An east Tennessee school board member who said “God, you’re so hot” on video to a teenage girl at a public meeting in April has been charged with assault.
State prosecutors charged Keith Ervin, 59, on May 18 under a Tennessee law that makes “intentional or knowing” crimes illegal. [causing] physical contact with another person [that] “A reasonable person would consider … extremely offensive or provocative”.
Tennessee considers this crime a class B misdemeanor, which, upon conviction, can carry up to six months in prison and a maximum fine of $500.
Ervin’s accusation came after he attended the April 2 meeting of the Washington County school board, to which he was first elected in 2006. video for the public board’s YouTube channel, Ervin looked at a female student sitting next to him, put his left hand on her right shoulder, and said, “God, you’re so hot. Did you know that? Damn.”
She laughed uncomfortably as he bent down and wrapped his left arm around her shoulders and continued: “Where do you go to school?” He gave the name of his school and she rejoined, “Okay.”
At the end of the speech, others in the room could be heard laughing. And Washington school district superintendent Jerry Boyd visibly smiled as he stood on the other side of the student.
Local media reports state that the girl is a senior in high school and a student representative on the board. His father later criticized Ervin’s behavior on social media as “disturbing and inappropriate.”
In this statement reported by the Tennessee news outlet WJHLThe girl’s father said neither he nor her mother believed Ervin “should have been around students” and expressed disbelief that the moment passed “without immediate responsibility.”
ervin supplied In his own statement to WJHL, he claimed that he “wasn’t always good with words.” Although he admitted that the video of him and the girl looked bad, he also maintained that he would not intentionally offend anyone.
A. Change.org petition The call to remove Boyd and Ervin almost immediately garnered more than 7,400 signatures.

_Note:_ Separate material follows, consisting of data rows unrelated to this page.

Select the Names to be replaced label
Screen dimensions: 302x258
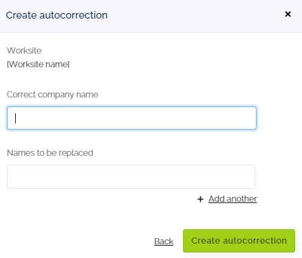pyautogui.click(x=50, y=153)
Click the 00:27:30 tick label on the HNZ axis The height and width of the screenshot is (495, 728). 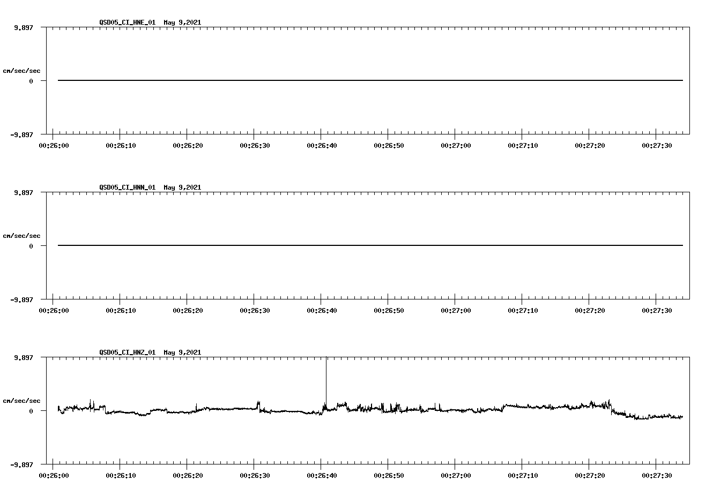pos(656,475)
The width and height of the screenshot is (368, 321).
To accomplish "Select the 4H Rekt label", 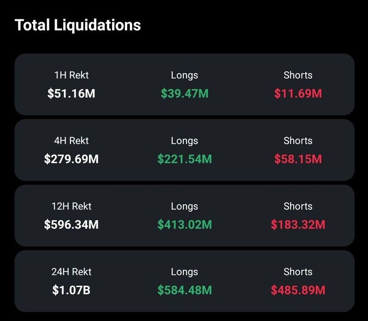I will point(72,141).
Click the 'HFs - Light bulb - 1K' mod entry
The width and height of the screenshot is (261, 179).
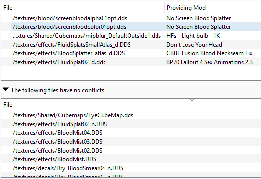click(x=193, y=36)
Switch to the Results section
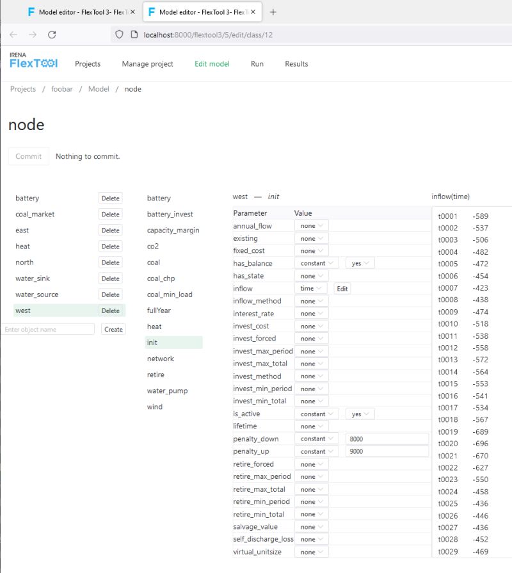512x573 pixels. (297, 64)
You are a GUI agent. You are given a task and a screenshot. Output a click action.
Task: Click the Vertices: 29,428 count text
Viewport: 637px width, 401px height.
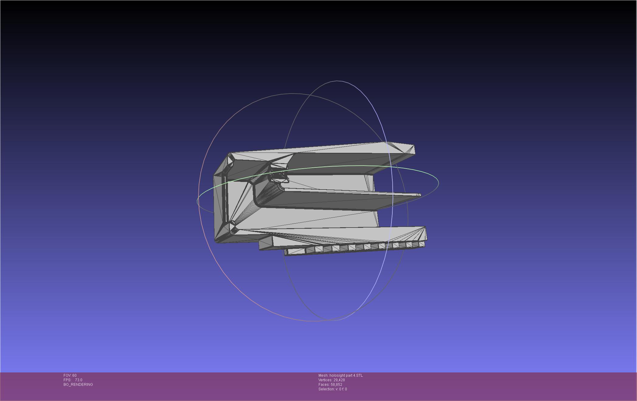tap(332, 380)
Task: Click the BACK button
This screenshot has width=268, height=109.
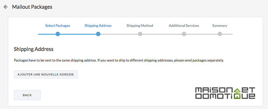Action: pyautogui.click(x=27, y=95)
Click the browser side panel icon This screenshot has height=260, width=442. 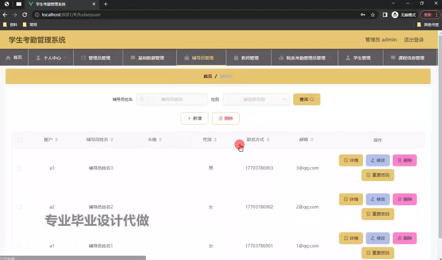tap(385, 15)
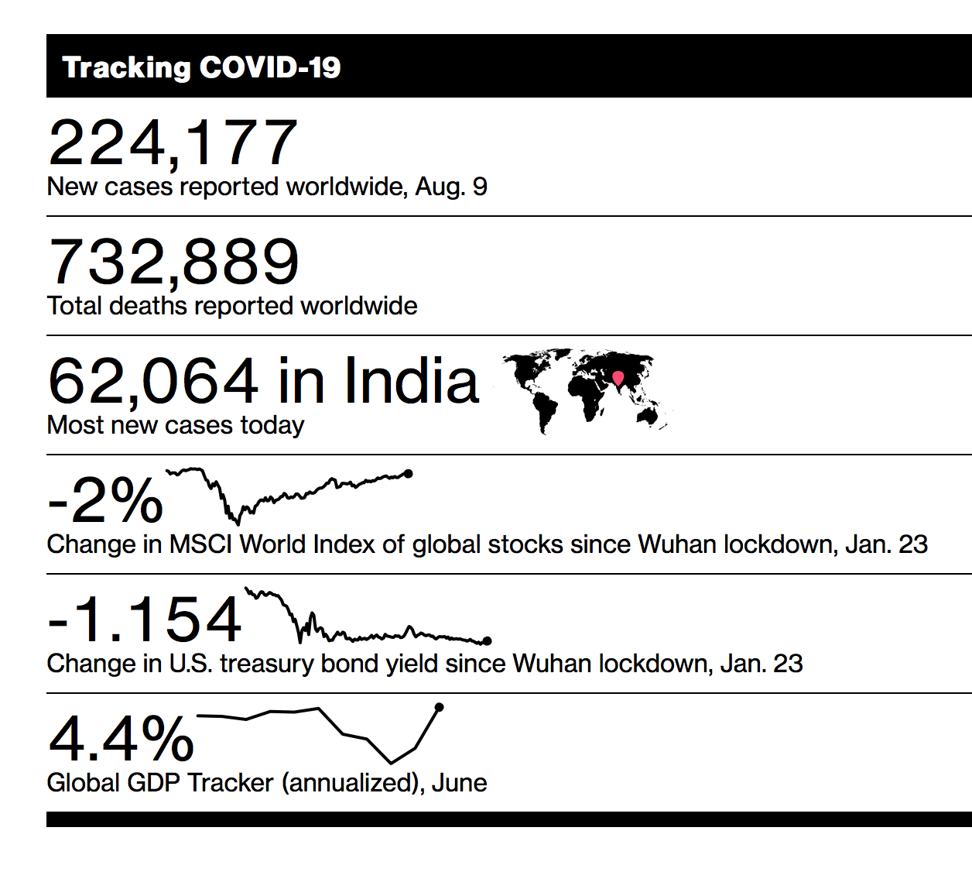Click the Total deaths reported worldwide label
Screen dimensions: 972x872
click(x=232, y=306)
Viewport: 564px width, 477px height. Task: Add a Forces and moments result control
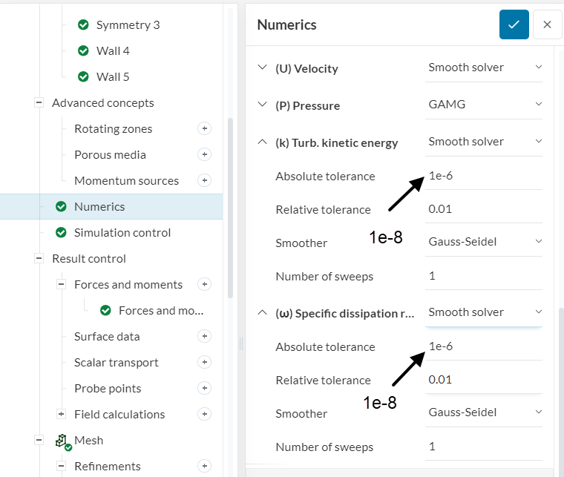[x=205, y=284]
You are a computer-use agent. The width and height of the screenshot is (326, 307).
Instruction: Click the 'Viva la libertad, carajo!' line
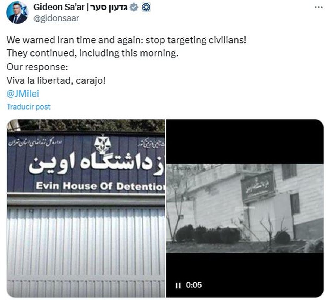click(x=56, y=80)
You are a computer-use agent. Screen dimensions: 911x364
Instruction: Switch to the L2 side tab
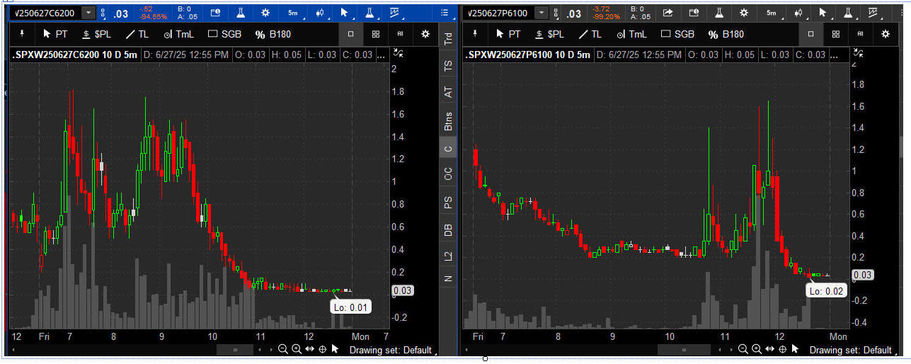click(448, 256)
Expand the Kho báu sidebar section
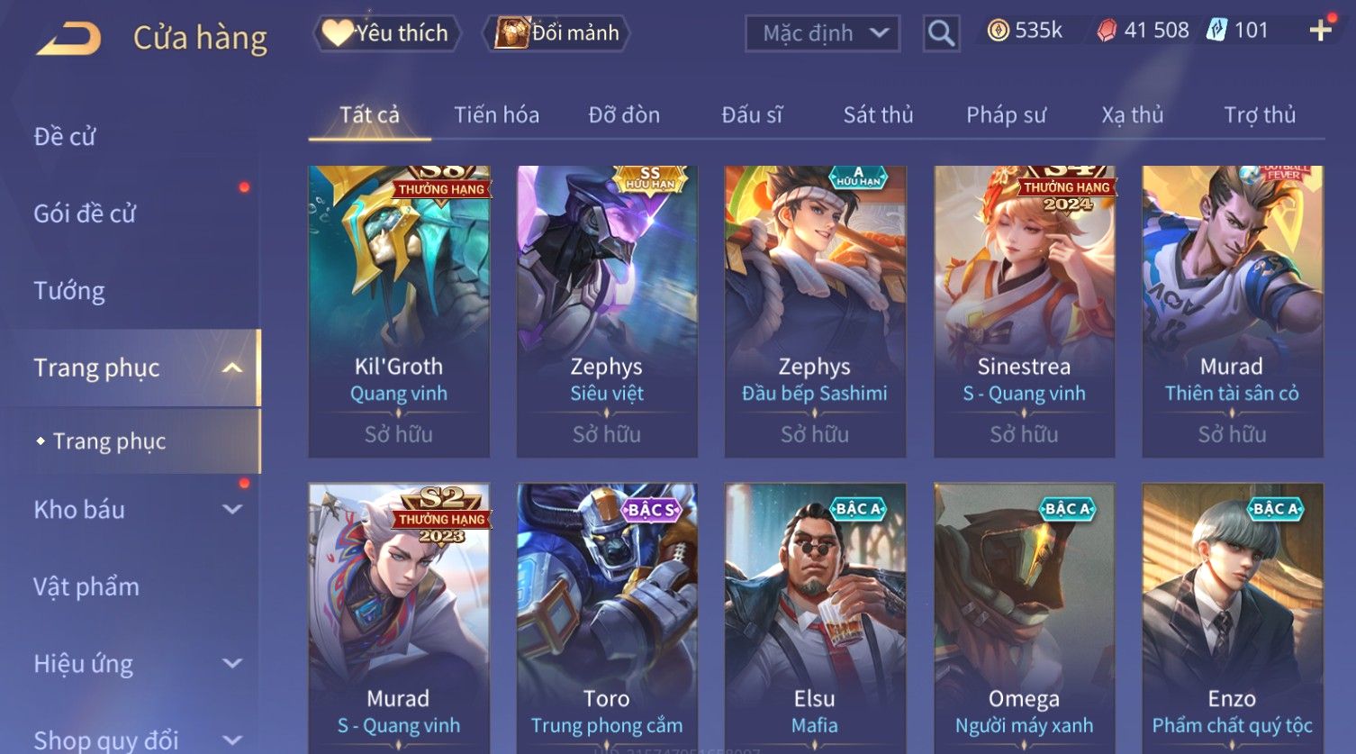The height and width of the screenshot is (754, 1356). click(232, 509)

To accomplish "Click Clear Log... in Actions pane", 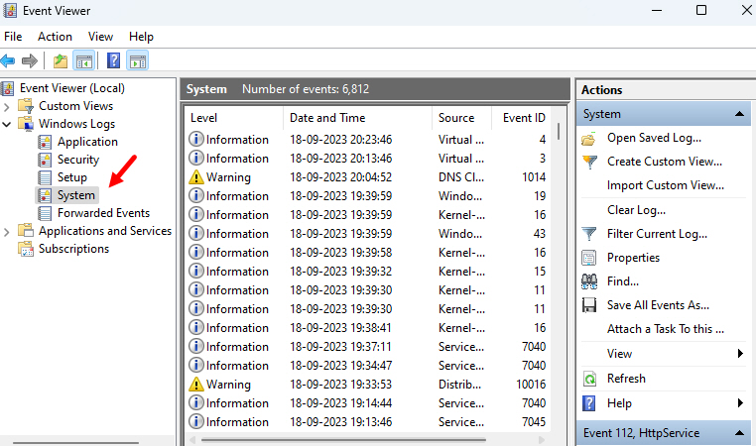I will (636, 210).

Ervin’s fellow school board members voted to censure him at a special meeting April 8 as outrage over his filmed remarks spread beyond Washington County.
The schoolgirl at the center of the assault case addressed the county school board directly at a May 7 meeting and told board members she was unimpressed with their handling of the matter, according to Tennessee’s Knoxville News Sentinel. reported. She accused board members of cowardice while rejecting apologies from them, saying: “I do not forgive you.”
She added: “Thank you for teaching me that no one will defend me but myself. Thank you for showing this community that you believe in what it means to protect our children.”
After being indicted in Washington district court, Ervin was served with a criminal summons ordering him to appear at a hearing tentatively scheduled for Aug. 7.
Ervin did not immediately respond to a request seeking comment.
His Washington school district bio says he is a self-employed dairy farmer. The biography also notes that Ervin has two daughters who previously graduated from the school attended by the student listed as a victim in the ongoing assault case.